— Petunjuk 1 —
Dalam teks sumber tentang kenaikan harga rumah, berapa harga baru rumah sederhana tipe 36 di wilayah III (Jakarta)?
— Petunjuk 2 —
Sajikan catatan, mulai dari awal catatan hingga baris yang memuat "(x=394, y=416)", sebagai CSV dua kolom bernama instruksi dan jawaban, dengan satu baris untuk setiap instruksi beserta jawabannya. Letakkan tiap nilai dalam satu bidang berkutip dan ganti jeda baris dengan spasi.

— Teks Sumber —
§
Baca berita dengan sedikit iklan, klik di sini
Ini kabar buruk bagi mereka yang belum punya rumah. Setelah bertahan selama empat tahun, pemerintah akhirnya menaikkan standar harga rumah sederhana dan sangat sederhana, masing-masing 30 dan 25 persen. Rumah sangat sederhana (luas bangunan 21 meter persegi) di wilayah III (Jakarta), misalnya, yang tadinya Rp 5,9 juta, kini menjadi Rp 7,4 juta. Sedangkan rumah sederhana tipe 36, di wilayah yang sama, naik menjadi Rp 27,85 juta dari sebelumnya Rp 21,4 juta. Agar daya beli masyarakat tak berkurang, kenaikan harga itu disertai dengan kelonggaran kredit. Untuk rumah sangat sederhana, misalnya, pemerintah membolehkan plafon (batas maksimal) kredit sampai 90 persen dari harga rumah. Artinya, konsumen diberi keringanan untuk memberikan jaminan cuma 110 persen dari nilai kredit. Padahal, untuk rumah-rumah berkelas, nilai jaminan setidaknya sampai dua kali kredit. Wajarkah kenaikan itu? Ini yang jadi perdebatan. Menurut Menteri Negara Perumahan dan Permukiman, Theo Sambuaga, kenaikan harga ini cukup adil untuk mengejar kenaikan harga-harga barang selama empat tahun terakhir. Tapi Ketua Real Estate Indonesia, Agusman Effendi, tak sependapat. Bagi dia, kenaikan itu belum mengimbangi laju kenaikan ongkos produksi. Semula REI mengusulkan kenaikan harga kedua tipe rumah murah itu 30 hingga 50 persen. Konsumen? Kalau saja ikut ditanya, tentu saja mereka ingin harga yang murah dan terjangkau, mutu yang baik, serta suku bunga kredit yang ringan.
§
— Informasi yang Diberikan —
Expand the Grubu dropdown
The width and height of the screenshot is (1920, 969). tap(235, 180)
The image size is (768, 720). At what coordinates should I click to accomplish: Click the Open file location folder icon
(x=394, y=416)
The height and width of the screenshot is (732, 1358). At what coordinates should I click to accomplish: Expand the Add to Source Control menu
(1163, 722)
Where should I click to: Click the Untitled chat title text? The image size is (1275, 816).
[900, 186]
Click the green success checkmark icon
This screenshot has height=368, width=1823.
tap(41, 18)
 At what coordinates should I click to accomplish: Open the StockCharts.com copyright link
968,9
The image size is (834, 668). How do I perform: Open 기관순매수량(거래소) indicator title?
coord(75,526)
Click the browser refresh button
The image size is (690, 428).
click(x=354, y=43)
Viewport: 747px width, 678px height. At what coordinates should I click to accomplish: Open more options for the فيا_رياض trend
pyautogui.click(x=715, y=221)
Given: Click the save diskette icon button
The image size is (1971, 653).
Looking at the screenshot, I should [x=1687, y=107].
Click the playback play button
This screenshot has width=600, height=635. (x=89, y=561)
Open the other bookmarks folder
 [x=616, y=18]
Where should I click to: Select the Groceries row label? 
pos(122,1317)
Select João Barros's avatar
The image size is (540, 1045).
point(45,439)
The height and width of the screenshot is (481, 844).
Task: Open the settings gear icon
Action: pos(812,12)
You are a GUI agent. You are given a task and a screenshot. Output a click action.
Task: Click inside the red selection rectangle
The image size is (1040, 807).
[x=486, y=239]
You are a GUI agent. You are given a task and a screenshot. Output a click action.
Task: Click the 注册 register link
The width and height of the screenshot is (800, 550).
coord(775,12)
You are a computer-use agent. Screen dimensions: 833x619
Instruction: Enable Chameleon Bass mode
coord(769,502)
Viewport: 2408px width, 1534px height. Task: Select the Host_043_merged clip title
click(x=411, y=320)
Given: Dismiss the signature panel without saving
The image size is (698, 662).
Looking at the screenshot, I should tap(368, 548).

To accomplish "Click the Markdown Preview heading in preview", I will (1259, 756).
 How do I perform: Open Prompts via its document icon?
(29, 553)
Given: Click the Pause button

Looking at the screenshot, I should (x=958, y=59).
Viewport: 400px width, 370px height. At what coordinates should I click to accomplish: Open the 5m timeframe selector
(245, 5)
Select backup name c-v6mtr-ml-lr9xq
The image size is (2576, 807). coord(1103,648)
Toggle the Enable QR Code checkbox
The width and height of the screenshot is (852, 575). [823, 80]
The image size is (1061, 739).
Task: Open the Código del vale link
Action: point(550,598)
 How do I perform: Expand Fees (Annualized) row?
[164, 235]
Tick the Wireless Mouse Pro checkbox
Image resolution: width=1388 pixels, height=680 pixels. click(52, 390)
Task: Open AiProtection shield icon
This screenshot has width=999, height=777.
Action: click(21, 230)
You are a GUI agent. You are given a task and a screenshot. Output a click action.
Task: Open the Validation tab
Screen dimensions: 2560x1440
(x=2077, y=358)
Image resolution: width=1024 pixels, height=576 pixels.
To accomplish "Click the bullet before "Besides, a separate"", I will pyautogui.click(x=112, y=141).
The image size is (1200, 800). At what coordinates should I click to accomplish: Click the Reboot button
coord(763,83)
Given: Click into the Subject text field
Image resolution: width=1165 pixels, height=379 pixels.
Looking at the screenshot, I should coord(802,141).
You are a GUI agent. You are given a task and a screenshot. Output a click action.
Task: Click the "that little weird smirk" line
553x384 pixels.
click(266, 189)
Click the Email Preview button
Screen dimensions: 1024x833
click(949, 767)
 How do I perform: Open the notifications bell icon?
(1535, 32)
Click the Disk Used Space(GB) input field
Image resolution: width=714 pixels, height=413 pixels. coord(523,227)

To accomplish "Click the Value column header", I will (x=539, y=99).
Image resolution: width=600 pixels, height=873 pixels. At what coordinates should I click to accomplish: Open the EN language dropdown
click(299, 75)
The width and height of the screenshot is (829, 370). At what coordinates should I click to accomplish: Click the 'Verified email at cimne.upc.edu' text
§
— Jawaban Tertulis 1 —
Rp 27,85 juta, naik dari sebelumnya Rp 21,4 juta.

— Jawaban Tertulis 2 —
instruksi,jawaban
"Expand the Grubu dropdown","The width and height of the screenshot is (1920, 969). tap(235, 180)"
"The image size is (768, 720). At what coordinates should I click to accomplish: Click the Open file location folder icon","(x=394, y=416)"